--- DATA RECORDS ---
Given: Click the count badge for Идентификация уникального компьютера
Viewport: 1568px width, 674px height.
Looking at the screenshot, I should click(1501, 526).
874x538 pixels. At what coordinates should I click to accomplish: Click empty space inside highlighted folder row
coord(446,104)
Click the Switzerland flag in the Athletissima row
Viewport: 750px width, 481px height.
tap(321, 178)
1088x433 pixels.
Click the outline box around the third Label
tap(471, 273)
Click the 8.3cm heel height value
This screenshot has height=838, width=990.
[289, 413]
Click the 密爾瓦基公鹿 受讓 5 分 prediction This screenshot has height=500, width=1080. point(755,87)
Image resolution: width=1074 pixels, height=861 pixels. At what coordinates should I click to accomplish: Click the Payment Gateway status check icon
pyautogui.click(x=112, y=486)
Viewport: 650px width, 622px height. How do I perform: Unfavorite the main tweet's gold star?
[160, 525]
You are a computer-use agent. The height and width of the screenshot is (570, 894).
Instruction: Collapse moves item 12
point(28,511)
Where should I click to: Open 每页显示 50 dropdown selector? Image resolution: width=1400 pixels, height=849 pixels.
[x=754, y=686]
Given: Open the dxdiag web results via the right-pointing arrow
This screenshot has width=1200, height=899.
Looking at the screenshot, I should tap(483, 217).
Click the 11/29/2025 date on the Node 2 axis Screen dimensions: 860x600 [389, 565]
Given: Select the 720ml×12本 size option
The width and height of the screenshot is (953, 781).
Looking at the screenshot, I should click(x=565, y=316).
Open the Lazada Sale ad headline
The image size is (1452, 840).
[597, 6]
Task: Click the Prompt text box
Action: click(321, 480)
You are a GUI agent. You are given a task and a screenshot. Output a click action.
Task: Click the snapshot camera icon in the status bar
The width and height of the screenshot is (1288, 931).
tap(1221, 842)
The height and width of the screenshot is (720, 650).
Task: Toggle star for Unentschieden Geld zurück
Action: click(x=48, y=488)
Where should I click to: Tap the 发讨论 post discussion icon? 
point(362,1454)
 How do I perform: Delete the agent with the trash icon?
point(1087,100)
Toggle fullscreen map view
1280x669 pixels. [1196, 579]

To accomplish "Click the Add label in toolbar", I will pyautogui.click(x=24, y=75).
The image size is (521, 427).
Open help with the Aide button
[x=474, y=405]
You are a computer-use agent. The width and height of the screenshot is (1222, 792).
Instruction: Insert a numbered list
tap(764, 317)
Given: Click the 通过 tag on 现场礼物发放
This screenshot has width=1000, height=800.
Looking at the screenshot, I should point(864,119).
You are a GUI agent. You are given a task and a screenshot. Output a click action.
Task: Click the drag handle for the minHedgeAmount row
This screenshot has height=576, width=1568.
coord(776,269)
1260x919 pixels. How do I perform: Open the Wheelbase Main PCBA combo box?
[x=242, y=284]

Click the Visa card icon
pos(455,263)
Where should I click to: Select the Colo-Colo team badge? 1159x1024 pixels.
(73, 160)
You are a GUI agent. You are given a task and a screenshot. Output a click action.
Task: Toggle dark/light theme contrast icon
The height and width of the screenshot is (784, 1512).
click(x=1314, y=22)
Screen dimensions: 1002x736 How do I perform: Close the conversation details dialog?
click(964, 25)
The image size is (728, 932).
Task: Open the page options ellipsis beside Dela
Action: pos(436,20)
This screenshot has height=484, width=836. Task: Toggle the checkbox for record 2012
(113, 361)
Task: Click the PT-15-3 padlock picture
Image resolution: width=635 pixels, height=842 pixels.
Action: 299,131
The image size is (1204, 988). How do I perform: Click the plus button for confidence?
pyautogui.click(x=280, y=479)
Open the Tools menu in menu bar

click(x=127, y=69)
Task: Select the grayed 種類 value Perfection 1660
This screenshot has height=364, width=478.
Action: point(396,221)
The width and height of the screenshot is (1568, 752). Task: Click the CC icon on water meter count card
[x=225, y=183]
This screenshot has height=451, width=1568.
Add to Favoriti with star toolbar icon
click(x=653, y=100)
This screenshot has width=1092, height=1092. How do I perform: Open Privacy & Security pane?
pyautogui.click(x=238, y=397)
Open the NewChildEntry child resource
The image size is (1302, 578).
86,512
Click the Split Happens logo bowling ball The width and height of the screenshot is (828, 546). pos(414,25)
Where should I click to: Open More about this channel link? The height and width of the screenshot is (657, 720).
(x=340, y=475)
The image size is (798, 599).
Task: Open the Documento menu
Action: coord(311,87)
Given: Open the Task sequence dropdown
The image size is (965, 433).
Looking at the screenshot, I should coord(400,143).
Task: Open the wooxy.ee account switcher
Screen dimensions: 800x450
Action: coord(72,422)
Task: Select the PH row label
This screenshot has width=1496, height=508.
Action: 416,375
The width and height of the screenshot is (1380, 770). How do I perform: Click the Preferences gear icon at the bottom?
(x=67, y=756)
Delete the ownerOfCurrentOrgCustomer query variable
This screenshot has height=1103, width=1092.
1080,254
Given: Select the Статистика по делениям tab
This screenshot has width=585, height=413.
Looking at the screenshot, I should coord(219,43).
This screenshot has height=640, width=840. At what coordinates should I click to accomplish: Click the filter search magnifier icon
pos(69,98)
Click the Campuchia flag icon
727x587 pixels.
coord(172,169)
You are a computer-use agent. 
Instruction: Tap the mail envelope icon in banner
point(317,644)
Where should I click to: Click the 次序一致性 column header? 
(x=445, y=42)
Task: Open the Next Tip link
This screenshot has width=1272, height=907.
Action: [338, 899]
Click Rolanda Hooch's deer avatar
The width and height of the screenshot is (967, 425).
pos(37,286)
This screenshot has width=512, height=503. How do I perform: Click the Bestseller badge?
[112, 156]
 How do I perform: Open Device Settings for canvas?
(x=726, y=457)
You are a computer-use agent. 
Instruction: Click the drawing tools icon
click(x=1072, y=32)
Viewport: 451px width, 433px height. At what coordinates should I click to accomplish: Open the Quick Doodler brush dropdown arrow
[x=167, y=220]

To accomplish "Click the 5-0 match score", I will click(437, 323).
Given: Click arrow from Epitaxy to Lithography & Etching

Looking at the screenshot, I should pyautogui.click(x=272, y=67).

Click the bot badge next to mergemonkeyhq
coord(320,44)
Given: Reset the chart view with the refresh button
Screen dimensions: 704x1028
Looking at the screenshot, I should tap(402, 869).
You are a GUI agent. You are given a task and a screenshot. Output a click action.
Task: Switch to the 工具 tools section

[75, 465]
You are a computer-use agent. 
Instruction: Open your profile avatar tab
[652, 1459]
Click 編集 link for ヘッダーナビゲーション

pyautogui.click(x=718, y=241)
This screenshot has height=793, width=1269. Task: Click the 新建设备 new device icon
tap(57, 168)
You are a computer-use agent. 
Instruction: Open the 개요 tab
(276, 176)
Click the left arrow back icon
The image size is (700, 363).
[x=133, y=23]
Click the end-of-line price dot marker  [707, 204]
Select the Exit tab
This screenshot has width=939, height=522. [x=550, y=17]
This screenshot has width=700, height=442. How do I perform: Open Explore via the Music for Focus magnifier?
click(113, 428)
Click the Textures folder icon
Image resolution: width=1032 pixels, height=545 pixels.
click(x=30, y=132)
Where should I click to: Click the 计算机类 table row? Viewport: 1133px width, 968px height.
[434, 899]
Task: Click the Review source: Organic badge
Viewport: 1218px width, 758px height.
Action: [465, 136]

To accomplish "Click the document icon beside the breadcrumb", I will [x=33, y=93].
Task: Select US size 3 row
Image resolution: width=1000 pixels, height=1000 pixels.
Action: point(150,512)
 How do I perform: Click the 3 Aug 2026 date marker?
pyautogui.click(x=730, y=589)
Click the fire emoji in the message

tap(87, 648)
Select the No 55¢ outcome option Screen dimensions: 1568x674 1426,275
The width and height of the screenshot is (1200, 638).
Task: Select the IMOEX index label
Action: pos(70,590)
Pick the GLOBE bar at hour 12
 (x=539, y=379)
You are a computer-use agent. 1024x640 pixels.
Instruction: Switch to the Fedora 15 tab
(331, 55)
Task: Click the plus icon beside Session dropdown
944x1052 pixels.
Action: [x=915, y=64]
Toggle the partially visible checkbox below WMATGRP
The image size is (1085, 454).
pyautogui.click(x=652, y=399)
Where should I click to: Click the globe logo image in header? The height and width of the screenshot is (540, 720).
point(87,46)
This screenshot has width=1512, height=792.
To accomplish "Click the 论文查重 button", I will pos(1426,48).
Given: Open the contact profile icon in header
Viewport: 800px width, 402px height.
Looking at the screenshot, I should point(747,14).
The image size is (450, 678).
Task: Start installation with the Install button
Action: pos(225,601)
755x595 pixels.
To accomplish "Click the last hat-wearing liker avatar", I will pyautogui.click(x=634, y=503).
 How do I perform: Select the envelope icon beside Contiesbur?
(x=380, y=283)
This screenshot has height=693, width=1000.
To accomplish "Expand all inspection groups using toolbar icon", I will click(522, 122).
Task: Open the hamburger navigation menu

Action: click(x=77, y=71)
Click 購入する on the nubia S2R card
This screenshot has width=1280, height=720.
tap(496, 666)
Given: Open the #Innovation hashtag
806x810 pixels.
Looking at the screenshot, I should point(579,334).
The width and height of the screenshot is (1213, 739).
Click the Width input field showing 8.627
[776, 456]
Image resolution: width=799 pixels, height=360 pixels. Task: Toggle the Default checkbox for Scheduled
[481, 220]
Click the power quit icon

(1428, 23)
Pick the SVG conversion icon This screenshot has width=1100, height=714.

--- ASSIGNMENT ---
Throughout the listing above, how many lines hold the word "will"? Answer with only the number.

--- RESPONSE ---
6